**TASK TO CARRY OUT:**
Search the records for the string "field" and copy every line where it turns up.

[Stored entries]
----
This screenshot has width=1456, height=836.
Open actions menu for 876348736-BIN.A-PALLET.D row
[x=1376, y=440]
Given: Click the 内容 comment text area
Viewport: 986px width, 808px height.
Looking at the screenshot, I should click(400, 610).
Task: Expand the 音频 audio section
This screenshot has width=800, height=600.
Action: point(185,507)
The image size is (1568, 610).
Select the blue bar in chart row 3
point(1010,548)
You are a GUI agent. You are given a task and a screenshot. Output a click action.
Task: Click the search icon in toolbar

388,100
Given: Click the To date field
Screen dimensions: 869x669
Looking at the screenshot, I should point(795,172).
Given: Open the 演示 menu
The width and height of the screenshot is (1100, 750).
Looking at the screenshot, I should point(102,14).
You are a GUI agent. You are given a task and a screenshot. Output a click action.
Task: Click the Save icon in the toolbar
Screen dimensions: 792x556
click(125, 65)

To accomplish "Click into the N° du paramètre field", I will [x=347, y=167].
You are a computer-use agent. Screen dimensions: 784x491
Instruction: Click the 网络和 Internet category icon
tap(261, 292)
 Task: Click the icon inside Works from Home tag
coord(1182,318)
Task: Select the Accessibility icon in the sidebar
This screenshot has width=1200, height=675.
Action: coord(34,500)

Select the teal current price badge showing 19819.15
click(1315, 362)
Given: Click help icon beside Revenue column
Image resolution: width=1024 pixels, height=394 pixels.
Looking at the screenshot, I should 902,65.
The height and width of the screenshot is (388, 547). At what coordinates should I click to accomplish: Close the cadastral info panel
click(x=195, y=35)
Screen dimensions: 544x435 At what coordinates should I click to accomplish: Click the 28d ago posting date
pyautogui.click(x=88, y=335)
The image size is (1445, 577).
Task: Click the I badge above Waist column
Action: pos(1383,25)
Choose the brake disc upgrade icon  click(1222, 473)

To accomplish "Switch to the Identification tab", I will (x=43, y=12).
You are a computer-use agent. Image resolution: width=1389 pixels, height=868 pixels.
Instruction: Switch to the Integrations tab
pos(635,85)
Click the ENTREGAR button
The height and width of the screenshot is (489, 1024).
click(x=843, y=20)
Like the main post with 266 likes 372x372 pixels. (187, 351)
----
**REPLY TO THE EXERCISE:**
Given: Click the To date field
To accomplish "Click into the N° du paramètre field", I will [x=347, y=167].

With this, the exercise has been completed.